In 1903, Artus sent 24 pieces to the Paris Salon. All 24 were accepted — remarkable because art for commercial purposes was usually rejected, even from firms like Tiffany’s. The pottery won two gold medals, one silver, and twelve bronze.

The Despondency vase — design number 9, a man wrapped around the rim in a pose of anguish — won first place. European art critics proclaimed the glazes “a supreme discovery in modern ceramics.” The story goes that the Louvre purchased the Despondency for $3,000, though this has never been independently verified through museum records.

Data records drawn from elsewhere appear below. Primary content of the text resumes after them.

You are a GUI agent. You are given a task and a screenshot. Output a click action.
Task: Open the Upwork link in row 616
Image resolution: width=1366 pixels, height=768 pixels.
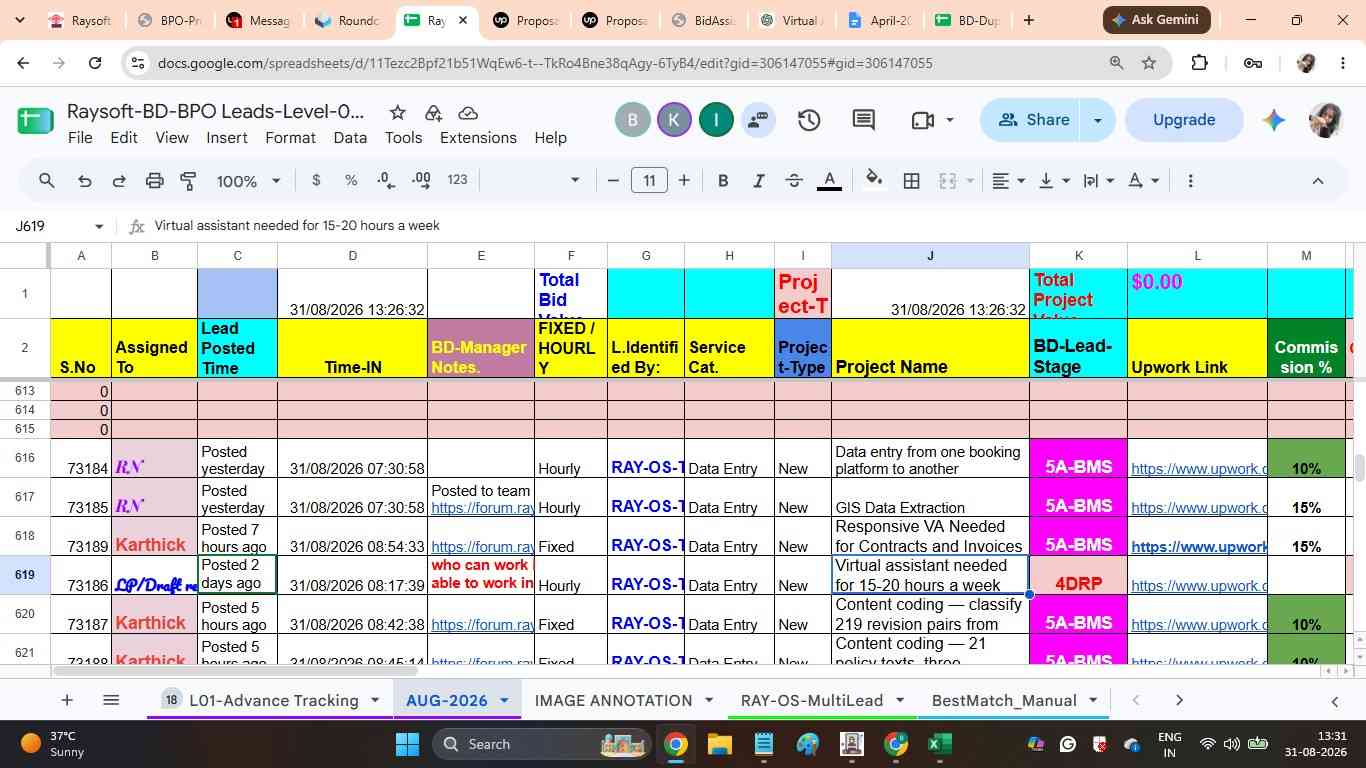[1198, 468]
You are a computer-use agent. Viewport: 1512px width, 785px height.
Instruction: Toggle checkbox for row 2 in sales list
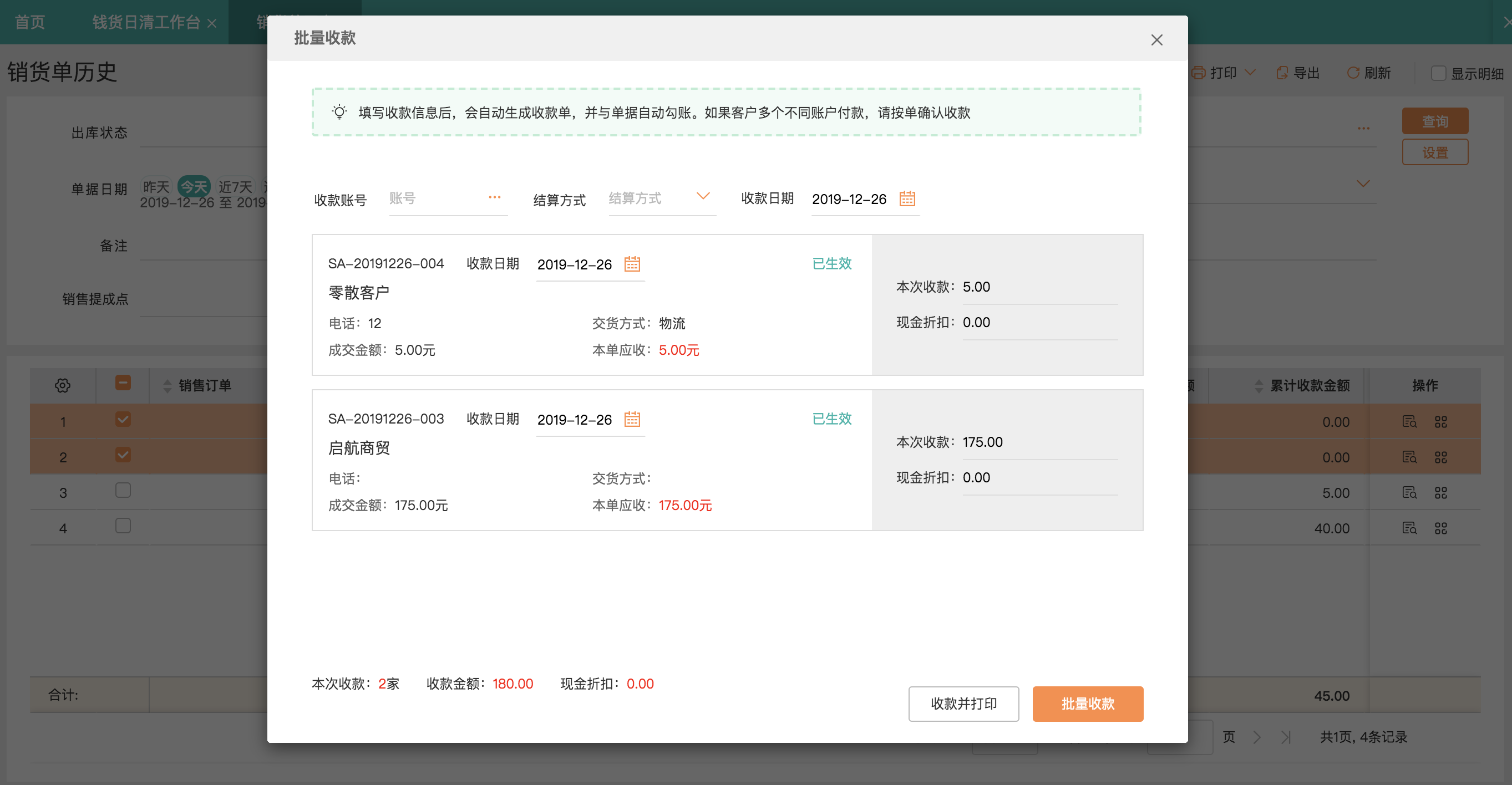pyautogui.click(x=123, y=455)
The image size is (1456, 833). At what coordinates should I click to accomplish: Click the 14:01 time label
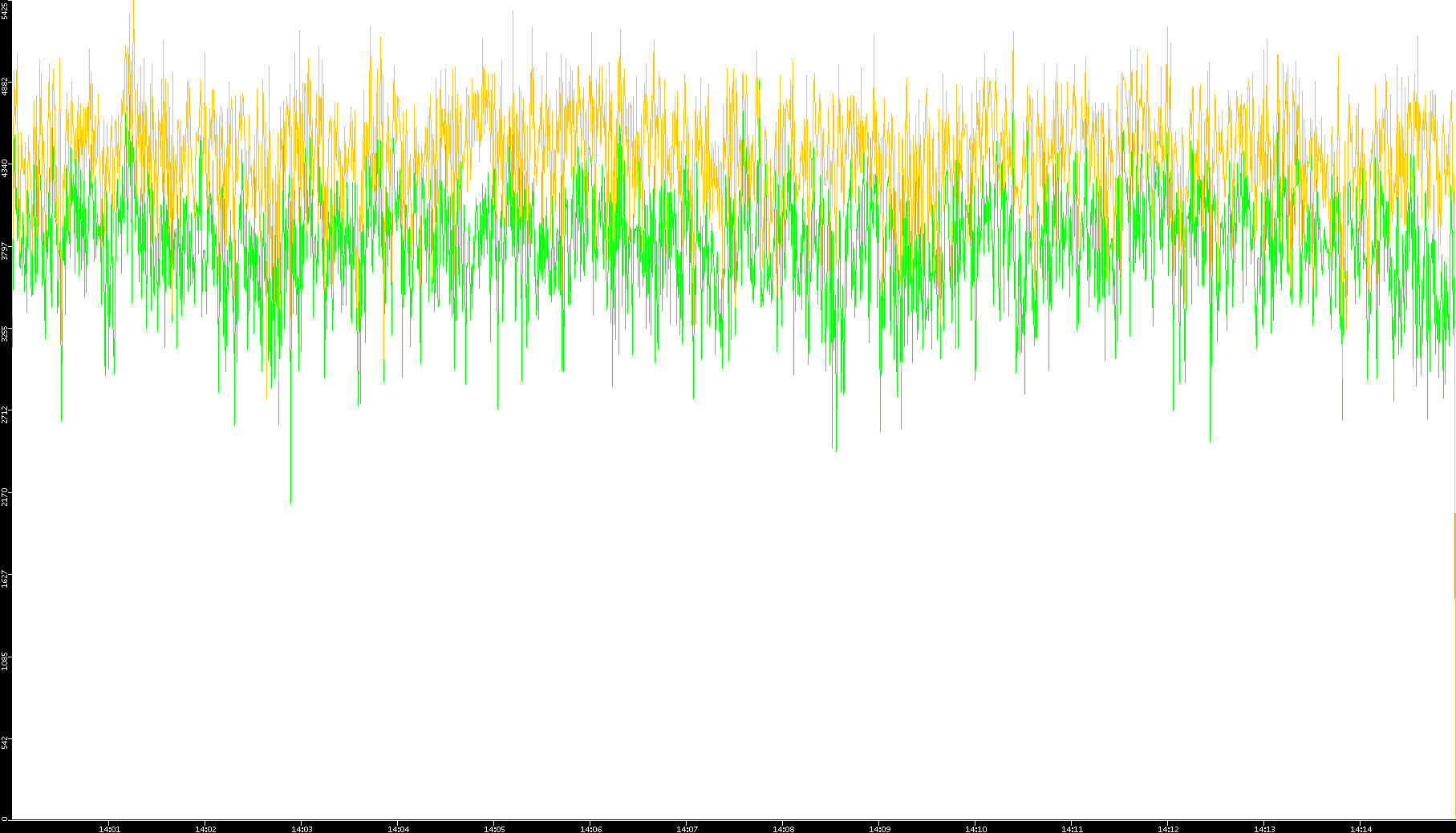coord(109,829)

The following year at the 1904 Louisiana Purchase Exposition in St. Louis, Van Briggle won two more gold medals, one silver, and two bronze — and would have won the grand prix if not for a rule prohibiting it for first-time exhibitors.

Artus died on July 4, 1904, just as news of the St. Louis awards arrived. He was 35.

Why This Matters to Collectors

The matte glaze is the reason Van Briggle exists as a collectible pottery. It’s what separates a $100,000 early piece from a $50 production piece.

Early Van Briggle matte glazes (1901-1912) have a depth and complexity that later production couldn’t match. The primary glaze was often oversprayed with a complementary secondary color accent, creating subtle color variations across the surface. Some pieces show suspended crystalline effects or mottled and curdled surfaces that are extraordinarily beautiful.

Later in the pottery’s history, glossy glazes were introduced — particularly after 1955, with colors like Honey Gold, Jet Black, and Trout Lake Green. These are perfectly fine pieces of pottery, but they represent a fundamentally different product than what Artus achieved.

One useful detail for collectors: the glaze color known as “Mountain Craig Brown” — a honey-brown with light green overspray — has a confirmed cutoff date. The formula was lost in a 1935 flood that destroyed records and molds. If a piece has that color, it dates to before 1935.